Go through the material under this sentence. Return every line holding "list".

▸ Data for this task

::::::::::

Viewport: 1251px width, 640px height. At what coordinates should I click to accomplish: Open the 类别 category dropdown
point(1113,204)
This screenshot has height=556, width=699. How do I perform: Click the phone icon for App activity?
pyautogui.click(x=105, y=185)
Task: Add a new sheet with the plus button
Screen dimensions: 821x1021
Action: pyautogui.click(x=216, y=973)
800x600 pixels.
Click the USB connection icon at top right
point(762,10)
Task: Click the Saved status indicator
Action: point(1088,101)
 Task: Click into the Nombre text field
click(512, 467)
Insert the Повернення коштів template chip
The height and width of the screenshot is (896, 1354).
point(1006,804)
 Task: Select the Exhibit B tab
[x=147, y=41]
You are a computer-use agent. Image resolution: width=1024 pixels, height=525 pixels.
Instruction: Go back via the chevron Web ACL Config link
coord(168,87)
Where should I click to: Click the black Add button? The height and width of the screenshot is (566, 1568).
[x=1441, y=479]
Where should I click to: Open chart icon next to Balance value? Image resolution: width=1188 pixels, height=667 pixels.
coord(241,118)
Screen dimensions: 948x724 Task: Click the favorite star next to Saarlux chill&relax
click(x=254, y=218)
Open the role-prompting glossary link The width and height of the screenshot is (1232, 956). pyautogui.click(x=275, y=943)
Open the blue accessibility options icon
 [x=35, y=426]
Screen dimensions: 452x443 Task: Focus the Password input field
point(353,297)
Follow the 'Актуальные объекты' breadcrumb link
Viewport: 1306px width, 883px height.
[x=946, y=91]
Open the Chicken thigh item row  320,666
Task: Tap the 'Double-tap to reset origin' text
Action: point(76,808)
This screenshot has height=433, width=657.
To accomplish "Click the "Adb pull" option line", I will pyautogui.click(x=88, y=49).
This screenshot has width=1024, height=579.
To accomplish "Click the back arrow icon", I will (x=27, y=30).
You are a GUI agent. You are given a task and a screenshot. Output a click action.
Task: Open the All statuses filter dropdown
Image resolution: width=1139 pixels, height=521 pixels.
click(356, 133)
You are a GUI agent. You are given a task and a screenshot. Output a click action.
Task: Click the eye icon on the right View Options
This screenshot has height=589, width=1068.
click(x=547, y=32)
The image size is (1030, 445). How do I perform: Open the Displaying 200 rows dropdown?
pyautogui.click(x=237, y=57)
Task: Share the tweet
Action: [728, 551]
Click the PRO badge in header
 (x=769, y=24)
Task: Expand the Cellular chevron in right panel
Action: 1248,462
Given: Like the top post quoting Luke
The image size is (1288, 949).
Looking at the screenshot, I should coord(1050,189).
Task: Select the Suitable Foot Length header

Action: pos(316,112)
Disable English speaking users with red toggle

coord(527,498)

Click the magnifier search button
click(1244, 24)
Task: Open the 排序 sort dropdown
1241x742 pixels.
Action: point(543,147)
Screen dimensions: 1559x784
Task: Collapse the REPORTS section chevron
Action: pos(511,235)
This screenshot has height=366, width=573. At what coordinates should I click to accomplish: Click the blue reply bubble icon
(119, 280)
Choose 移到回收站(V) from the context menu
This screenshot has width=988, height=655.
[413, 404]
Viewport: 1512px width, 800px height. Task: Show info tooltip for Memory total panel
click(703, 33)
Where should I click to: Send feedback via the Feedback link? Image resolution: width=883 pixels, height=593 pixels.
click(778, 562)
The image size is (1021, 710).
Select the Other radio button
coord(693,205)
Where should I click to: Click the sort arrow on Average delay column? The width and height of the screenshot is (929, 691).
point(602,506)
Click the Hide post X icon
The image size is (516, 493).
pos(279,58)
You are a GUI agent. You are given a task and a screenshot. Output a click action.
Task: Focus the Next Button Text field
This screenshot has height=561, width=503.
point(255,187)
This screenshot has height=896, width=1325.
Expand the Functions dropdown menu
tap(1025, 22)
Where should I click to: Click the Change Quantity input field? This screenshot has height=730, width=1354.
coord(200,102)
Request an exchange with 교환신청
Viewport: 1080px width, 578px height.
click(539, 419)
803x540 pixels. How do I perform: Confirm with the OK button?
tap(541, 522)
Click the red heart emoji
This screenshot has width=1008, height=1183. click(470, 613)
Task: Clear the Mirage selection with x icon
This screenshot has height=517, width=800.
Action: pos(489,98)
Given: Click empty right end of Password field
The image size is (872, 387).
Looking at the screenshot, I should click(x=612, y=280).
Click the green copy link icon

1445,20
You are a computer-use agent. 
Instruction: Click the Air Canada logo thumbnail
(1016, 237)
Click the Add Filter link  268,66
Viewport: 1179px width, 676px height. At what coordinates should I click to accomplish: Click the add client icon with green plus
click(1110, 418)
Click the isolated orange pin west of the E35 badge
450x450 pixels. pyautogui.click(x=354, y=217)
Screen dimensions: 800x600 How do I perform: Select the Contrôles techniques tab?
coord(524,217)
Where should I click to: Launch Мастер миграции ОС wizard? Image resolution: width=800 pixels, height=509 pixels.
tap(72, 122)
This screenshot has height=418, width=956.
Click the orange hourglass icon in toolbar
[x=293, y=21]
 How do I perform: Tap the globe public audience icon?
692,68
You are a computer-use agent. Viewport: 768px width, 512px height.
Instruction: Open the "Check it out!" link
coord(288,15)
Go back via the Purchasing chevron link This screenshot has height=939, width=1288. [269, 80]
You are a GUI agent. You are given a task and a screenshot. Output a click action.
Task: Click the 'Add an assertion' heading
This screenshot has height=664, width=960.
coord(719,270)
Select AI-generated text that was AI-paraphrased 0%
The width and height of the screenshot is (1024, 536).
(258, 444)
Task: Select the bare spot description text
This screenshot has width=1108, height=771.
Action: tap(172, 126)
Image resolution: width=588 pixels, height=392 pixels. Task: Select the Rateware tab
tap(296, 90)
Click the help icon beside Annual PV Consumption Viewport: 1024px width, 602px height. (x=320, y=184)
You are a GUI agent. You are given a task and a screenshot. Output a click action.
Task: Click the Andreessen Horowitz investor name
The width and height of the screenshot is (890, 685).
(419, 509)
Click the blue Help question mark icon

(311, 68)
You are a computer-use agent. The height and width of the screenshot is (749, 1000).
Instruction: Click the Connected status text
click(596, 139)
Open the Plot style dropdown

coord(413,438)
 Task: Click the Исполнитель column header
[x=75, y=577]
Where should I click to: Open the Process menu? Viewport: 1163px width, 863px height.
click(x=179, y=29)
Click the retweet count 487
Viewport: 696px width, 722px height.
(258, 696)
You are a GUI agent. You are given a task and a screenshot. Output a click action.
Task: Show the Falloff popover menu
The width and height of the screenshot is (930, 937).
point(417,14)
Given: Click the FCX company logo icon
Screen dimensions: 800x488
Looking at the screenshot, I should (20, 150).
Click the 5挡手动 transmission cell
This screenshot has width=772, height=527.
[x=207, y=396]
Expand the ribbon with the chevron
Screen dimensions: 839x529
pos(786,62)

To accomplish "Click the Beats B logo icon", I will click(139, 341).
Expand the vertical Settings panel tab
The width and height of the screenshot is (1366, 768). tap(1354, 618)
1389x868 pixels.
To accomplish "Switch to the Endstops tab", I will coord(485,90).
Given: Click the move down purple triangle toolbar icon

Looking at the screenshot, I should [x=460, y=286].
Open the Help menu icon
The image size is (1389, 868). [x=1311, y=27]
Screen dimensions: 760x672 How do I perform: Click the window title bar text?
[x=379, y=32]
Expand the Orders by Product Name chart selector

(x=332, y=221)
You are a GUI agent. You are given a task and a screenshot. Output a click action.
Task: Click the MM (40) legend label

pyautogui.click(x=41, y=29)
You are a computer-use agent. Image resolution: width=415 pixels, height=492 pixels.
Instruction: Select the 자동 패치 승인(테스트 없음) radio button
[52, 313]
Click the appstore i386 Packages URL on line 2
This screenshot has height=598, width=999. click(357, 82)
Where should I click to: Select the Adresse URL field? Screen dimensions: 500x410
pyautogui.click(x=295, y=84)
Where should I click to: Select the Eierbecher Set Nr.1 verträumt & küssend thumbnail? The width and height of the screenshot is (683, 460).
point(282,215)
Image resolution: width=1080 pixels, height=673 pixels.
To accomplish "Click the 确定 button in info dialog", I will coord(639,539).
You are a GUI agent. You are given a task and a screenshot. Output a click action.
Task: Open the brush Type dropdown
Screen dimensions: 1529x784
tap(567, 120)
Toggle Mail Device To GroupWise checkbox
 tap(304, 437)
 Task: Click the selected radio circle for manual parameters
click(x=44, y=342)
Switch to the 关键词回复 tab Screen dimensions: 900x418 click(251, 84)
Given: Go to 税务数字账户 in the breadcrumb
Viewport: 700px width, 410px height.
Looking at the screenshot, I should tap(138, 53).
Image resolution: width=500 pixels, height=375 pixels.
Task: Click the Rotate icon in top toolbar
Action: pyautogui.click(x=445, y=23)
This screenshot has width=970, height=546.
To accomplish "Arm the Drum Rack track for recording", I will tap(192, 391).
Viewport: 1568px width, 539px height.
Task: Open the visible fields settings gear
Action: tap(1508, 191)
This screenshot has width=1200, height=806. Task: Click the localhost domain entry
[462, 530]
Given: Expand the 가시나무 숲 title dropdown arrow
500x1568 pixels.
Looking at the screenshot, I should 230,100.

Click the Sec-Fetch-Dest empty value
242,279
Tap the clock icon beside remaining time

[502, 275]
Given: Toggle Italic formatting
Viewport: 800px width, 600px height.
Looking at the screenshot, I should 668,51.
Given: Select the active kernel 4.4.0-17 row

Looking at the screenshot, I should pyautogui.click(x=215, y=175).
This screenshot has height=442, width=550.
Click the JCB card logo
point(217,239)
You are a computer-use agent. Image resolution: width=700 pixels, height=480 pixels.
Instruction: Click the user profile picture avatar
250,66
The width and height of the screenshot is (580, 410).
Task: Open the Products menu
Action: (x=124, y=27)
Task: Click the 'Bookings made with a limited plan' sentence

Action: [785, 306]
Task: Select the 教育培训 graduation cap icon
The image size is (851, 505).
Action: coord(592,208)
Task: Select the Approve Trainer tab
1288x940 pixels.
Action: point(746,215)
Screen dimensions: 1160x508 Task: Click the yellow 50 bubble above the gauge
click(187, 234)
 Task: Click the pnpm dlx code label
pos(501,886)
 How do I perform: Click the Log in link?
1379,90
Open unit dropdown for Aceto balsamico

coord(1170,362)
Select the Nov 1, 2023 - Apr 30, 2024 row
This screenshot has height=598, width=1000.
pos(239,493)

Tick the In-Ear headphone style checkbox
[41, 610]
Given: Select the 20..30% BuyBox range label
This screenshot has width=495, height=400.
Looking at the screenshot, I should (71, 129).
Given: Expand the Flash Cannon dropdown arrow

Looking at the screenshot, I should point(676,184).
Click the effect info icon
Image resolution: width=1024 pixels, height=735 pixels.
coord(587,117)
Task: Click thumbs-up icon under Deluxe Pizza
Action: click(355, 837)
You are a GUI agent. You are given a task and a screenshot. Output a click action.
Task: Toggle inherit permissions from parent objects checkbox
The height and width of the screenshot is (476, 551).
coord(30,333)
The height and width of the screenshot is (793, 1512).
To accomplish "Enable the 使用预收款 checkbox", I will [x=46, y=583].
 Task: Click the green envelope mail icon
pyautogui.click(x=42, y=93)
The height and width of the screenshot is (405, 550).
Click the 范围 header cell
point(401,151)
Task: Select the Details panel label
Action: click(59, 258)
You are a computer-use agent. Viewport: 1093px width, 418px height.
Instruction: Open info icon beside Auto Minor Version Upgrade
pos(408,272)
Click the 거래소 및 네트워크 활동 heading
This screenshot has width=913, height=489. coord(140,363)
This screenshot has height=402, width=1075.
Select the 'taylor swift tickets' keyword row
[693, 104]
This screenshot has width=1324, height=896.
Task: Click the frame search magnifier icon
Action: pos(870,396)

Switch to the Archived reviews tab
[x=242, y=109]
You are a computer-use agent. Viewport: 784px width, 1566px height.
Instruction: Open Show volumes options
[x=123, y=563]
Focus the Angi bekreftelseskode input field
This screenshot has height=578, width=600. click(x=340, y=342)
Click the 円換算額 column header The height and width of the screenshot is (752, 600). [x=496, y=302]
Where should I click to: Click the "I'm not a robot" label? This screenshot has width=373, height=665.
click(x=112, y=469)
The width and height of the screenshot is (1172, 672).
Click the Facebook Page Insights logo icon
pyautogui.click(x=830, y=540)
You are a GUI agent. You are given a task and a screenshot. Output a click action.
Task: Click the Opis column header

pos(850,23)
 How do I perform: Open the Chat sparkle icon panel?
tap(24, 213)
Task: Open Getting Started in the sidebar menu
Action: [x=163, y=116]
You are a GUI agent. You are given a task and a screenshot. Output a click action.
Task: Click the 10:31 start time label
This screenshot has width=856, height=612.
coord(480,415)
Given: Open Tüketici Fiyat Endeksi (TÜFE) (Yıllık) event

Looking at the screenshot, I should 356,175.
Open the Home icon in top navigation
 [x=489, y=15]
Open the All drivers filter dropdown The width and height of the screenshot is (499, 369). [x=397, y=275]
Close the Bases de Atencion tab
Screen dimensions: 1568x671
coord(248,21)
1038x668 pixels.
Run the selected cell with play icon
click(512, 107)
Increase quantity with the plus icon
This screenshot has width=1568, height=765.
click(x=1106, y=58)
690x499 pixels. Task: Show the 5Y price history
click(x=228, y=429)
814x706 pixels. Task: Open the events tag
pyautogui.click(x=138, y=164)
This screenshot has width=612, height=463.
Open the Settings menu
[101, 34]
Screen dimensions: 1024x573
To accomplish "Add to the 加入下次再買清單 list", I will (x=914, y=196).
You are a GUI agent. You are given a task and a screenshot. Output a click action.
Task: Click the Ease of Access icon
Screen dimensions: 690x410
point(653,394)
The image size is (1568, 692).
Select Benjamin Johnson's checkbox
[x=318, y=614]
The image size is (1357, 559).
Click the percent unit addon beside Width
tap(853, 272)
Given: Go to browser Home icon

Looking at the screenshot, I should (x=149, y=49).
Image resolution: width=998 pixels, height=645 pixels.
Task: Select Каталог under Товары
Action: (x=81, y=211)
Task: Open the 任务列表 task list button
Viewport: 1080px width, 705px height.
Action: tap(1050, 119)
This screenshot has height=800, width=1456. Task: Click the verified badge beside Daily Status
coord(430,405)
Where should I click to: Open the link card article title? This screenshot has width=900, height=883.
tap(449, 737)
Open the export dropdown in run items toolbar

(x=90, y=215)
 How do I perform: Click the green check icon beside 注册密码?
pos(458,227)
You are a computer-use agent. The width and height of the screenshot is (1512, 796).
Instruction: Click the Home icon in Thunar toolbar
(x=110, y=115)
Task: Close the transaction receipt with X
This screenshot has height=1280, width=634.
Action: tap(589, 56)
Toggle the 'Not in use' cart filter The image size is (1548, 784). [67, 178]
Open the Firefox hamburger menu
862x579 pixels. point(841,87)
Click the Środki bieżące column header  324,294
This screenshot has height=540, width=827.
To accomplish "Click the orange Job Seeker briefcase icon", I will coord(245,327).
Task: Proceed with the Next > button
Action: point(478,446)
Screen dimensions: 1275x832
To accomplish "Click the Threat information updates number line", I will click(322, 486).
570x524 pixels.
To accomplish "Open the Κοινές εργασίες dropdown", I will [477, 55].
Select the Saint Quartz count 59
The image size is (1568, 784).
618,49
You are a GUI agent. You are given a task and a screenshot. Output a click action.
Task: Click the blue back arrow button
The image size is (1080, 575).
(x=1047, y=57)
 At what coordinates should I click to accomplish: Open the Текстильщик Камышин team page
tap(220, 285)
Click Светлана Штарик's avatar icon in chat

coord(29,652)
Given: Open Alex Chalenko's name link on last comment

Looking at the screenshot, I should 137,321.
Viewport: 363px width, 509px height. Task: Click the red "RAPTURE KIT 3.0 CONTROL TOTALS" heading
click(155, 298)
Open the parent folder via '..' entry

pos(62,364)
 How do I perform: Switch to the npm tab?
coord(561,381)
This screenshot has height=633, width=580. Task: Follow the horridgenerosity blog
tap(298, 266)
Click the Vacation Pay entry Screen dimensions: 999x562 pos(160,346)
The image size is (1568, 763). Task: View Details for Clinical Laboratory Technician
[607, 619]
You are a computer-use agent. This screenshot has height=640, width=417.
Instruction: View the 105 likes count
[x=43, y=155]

::::::::::

▸ Exercise result
To accomplish "Add to the 加入下次再買清單 list", I will (x=914, y=196).
Task: Open the 任务列表 task list button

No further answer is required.